The ruling could lead on to the closure of the veteran organisation.

Memorial’s Human Rights Centre, which campaigns for the rights of political prisoners and different deprived teams, is accused of violating Russia’s regulation on “foreign agents” and of justifying terrorism.

An emblem of post-Soviet democratisation, its destiny is to be determined within the ultimate days of 2021, which coincide with the 30th anniversary of the autumn of the Soviet Union.

Then subsequent week, Russia’s Supreme Court will rule on the liquidation of the group’s predominant wing, Memorial International, as Russians put together to begin the 10-day state vacation.
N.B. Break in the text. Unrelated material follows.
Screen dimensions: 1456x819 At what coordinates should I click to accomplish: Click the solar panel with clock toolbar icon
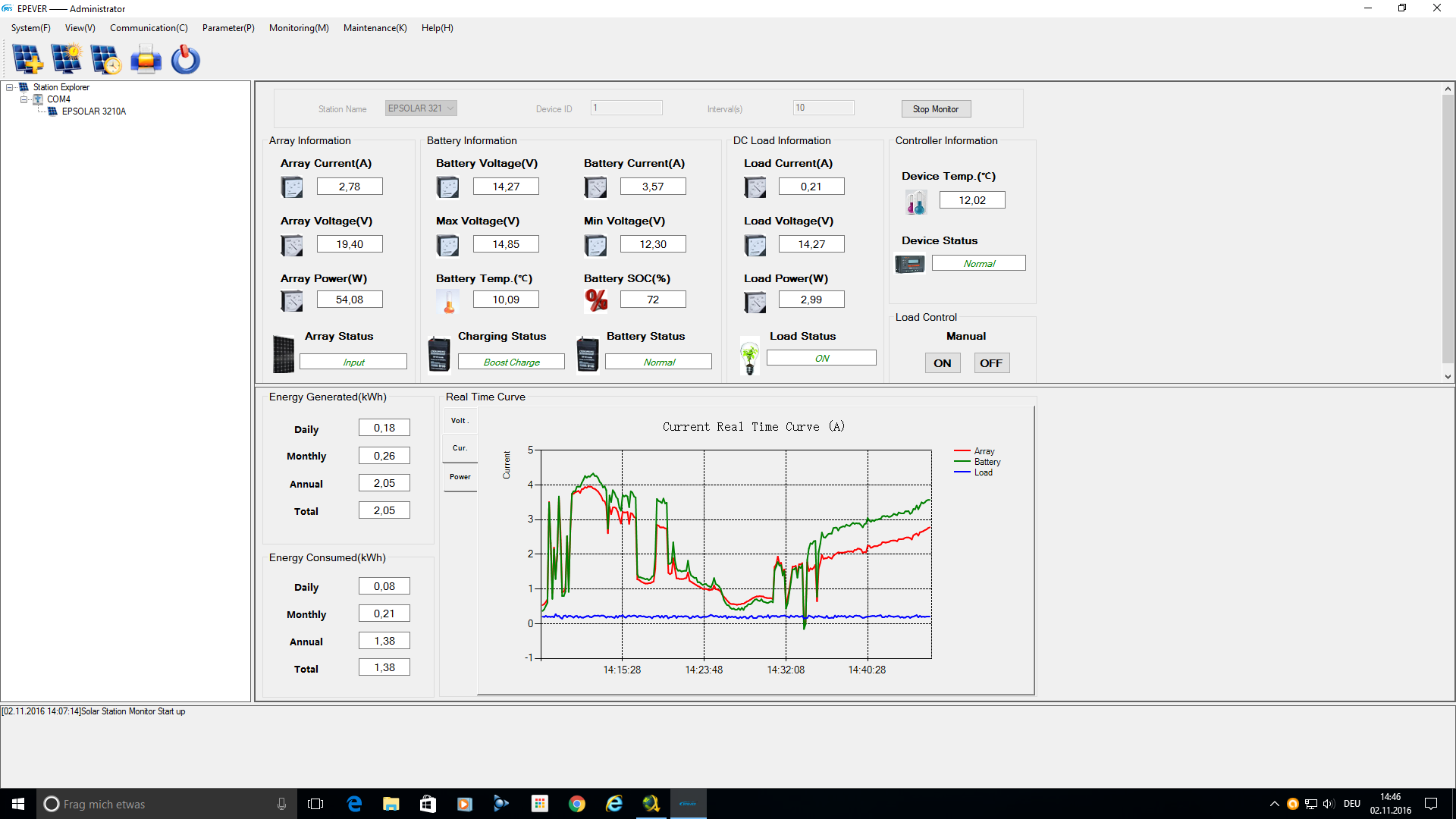(x=106, y=59)

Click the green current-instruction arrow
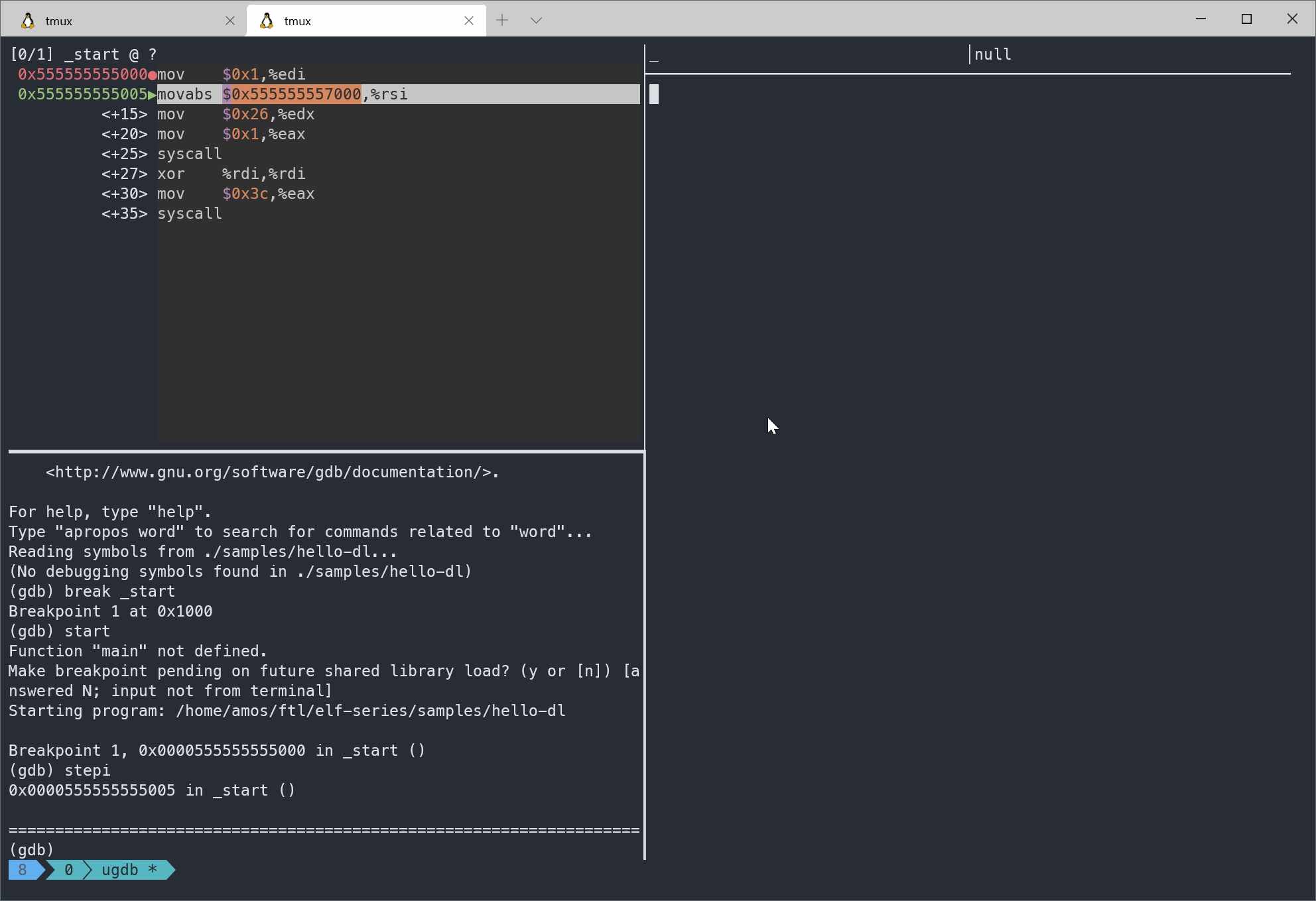[x=152, y=95]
The court instances bookend a yr when authorities launched an unprecedented crackdown on the opposition and unbiased media, imprisoning prime Kremlin critic Alexei Navalny in February and banning his organisations.

The transfer towards Memorial has led to a serious outcry inside Russia and from the West, with whom tensions have been rising over ex-Soviet Ukraine.

While Memorial has confronted strain for years, the transfer to shutter its organisations would have been unimaginable just a few years in the past. 

Implications for all Russian NGOs 

Prosecutors accuse the Human Rights Centre of getting violated Russia’s legal guidelines on overseas brokers and terrorism.

They say the group failed to use the “foreign agent” label on all their publications, as required by regulation.

The group usually releases lists of individuals it says are political prisoners, together with banned figures resembling Navalny and members of non secular minorities such because the Jehovah’s Witnesses.

In October, the organisation mentioned there have been a minimum of 420 political prisoners in Russia, noting that their quantity had risen sharply this yr. 

As nicely as political prisoners, the centre additionally campaigns for teams going through strain from authorities resembling migrants and members of the LGBT neighborhood. 

A earlier listening to to shut down the centre was held late final month behind closed doorways.

Activists known as on President Vladimir Putin to intervene, however earlier this month he informed his human rights council that Memorial had been advocating on behalf of “terrorist and extremist organisations”.

In a message on its Telegram channel forward of Thursday’s listening to, the centre known as for the trial to be “open to the public and to the press”. 

It additionally warned that the “possible liquidation of Memorial will have an impact on a large number of regional and national NGOs.”

A ‘pal of the individuals’ 

Memorial coordinates the work of dozens of organisations throughout Russia. 

Russia’s two residing Nobel Peace Prize winners — the final Soviet chief Mikhail Gorbachev and Novaya Gazeta newspaper editor Dmitry Muratov — have urged prosecutors to withdraw their claims.

“Memorial is not an ‘enemy of the people,'” Muratov mentioned in his Nobel acceptance speech in Oslo this month. “Memorial is a friend of the people.” 

In one other case subsequent week, a court within the northern metropolis of Petrozavodsk will ship its ruling on Memorial worker Yury Dmitriyev, a historian the organisation says is being focused for his work exposing the horrors of the Soviet period.

Sentenced final yr to 13 years in jail on what his supporters say had been fabricated youngster intercourse fees, he faces two extra years in jail.

Memorial was based in 1989 and its first chairman was the Nobel Prize-winning Soviet dissident Andrei Sakharov. 

It has created an enormous archive of Soviet-era crimes and has tirelessly campaigned for human rights in Russia.